The problem asks us to identify what is incorrect about Bob's reasoning when he tries to figure out the probability of rolling certain sums with two fair dice. Bob lists the possible sums as 2, 3, 4, 5, 6, 7, 8, 9, 10, 11, 12 and then assumes that because there are 11 different sums, the chance of rolling any one sum, like a two, is 1 out of 11.

**step2** Recalling How Probability Works

When we want to find the probability of something happening, we need to consider all the basic, individual ways things can happen. Each of these basic ways must have an equal chance of happening. Then, we count how many of these equally likely ways match what we are looking for. The probability is found by dividing the number of favorable ways by the total number of equally likely ways.

**step3** Listing All Equally Likely Outcomes for Two Dice

When we roll two fair dice, each side of each die (from 1 to 6) has an equal chance of landing face up. So, the basic, equally likely outcomes are the specific pairs of numbers that can show on the two dice.
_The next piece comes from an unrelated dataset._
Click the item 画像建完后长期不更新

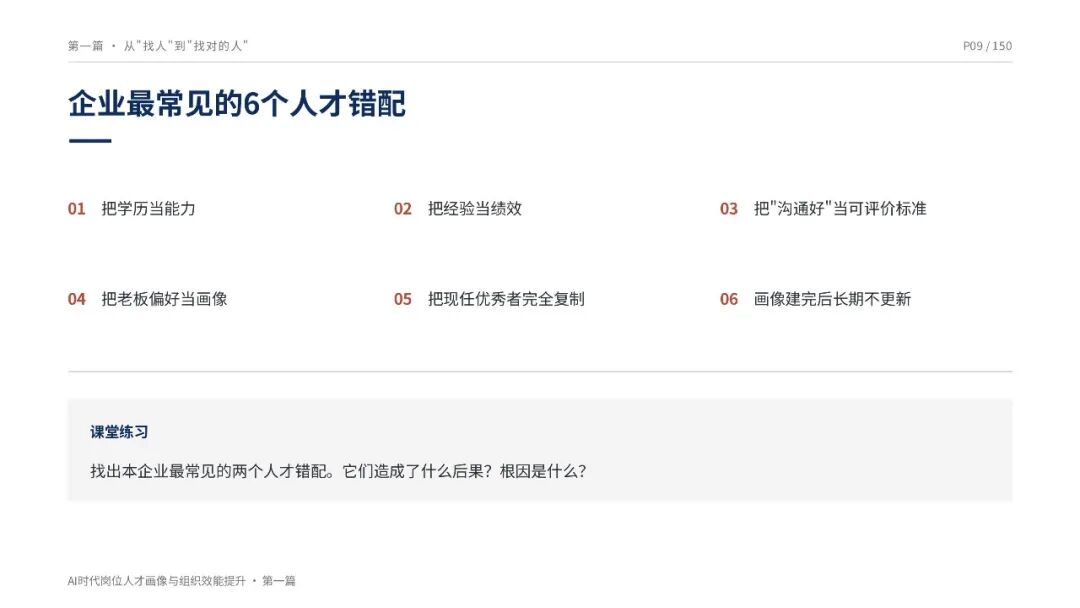tap(832, 299)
Let's list all possible pairs:
If the first die shows 1, the second die can show 1, 2, 3, 4, 5, or 6:
(1,1), (1,2), (1,3), (1,4), (1,5), (1,6)
If the first die shows 2, the second die can show 1, 2, 3, 4, 5, or 6:
(2,1), (2,2), (2,3), (2,4), (2,5), (2,6)
If the first die shows 3, the second die can show 1, 2, 3, 4, 5, or 6:
(3,1), (3,2), (3,3), (3,4), (3,5), (3,6)
If the first die shows 4, the second die can show 1, 2, 3, 4, 5, or 6:
(4,1), (4,2), (4,3), (4,4), (4,5), (4,6)
If the first die shows 5, the second die can show 1, 2, 3, 4, 5, or 6:
(5,1), (5,2), (5,3), (5,4), (5,5), (5,6)
If the first die shows 6, the second die can show 1, 2, 3, 4, 5, or 6:
(6,1), (6,2), (6,3), (6,4), (6,5), (6,6)
By counting all these pairs, we find there are $$6 \times 6 = 36$$ total equally likely outcomes.
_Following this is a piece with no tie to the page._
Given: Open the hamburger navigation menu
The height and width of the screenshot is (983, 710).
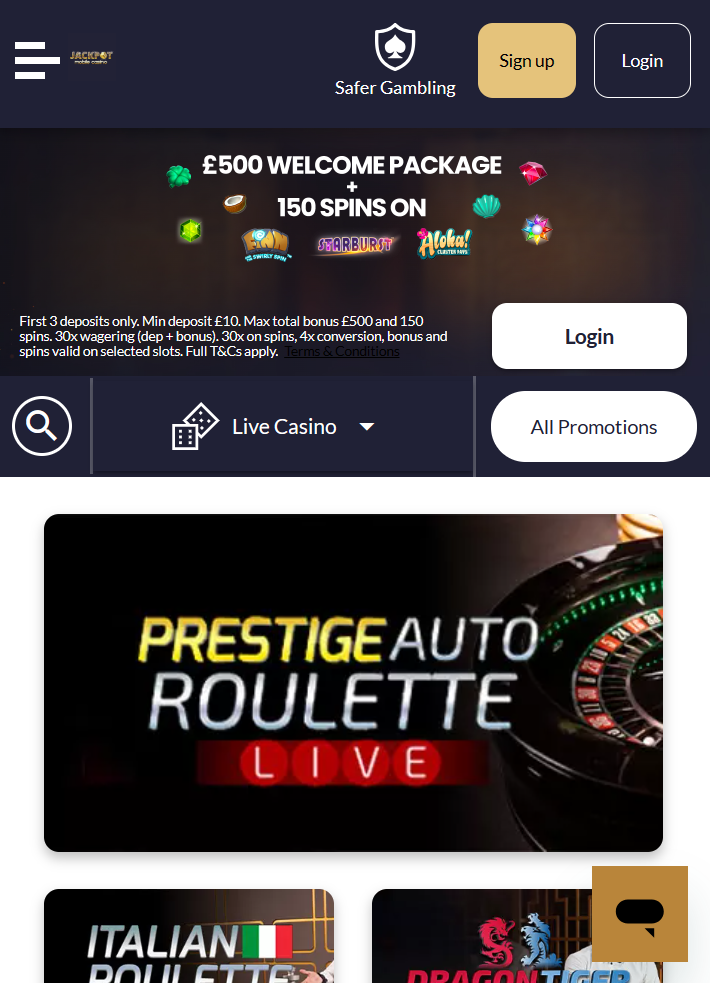Looking at the screenshot, I should (x=37, y=60).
**step4** Analyzing How Each Sum Can Be Formed

Now, let's look at how many different ways each sum (from 2 to 12) can be formed from these 36 equally likely outcomes:
- A sum of 2 can only be made in 1 way: (1,1).
- A sum of 3 can be made in 2 ways: (1,2), (2,1).
- A sum of 4 can be made in 3 ways: (1,3), (2,2), (3,1).
- A sum of 5 can be made in 4 ways: (1,4), (2,3), (3,2), (4,1).
- A sum of 6 can be made in 5 ways: (1,5), (2,4), (3,3), (4,2), (5,1).
- A sum of 7 can be made in 6 ways: (1,6), (2,5), (3,4), (4,3), (5,2), (6,1).
- A sum of 8 can be made in 5 ways: (2,6), (3,5), (4,4), (5,3), (6,2).
- A sum of 9 can be made in 4 ways: (3,6), (4,5), (5,4), (6,3).
- A sum of 10 can be made in 3 ways: (4,6), (5,5), (6,4).
- A sum of 11 can be made in 2 ways: (5,6), (6,5).
- A sum of 12 can only be made in 1 way: (6,6).
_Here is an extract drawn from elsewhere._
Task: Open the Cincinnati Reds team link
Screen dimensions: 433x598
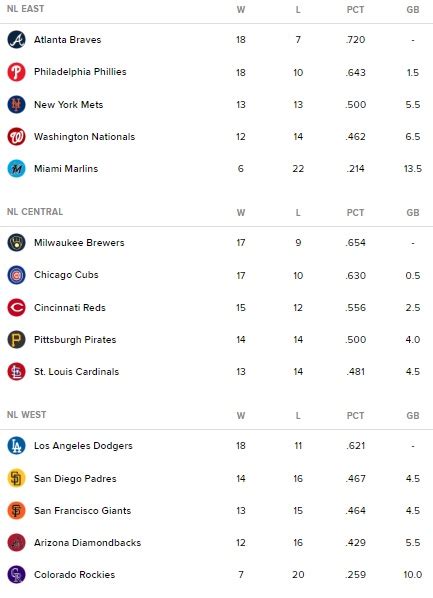Action: (70, 307)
**step5** Identifying Bob's Error

Bob's mistake is in treating the *sums* (2, 3, ..., 12) as if they were all equally likely outcomes. As we can see from the previous step, some sums, like 7, can be formed in many more ways (6 ways) than other sums, like 2 (1 way). Since there are different numbers of ways to get each sum, the sums themselves are not equally likely.
For example, the true probability of rolling a two is 1 way (for the sum of 2) out of the 36 total equally likely outcomes, which is $$\frac{1}{36}$$. This is different from Bob's $$\frac{1}{11}$$. Bob's reasoning is flawed because he did not consider that the basic individual outcomes of rolling two dice are equally likely, not the sums themselves.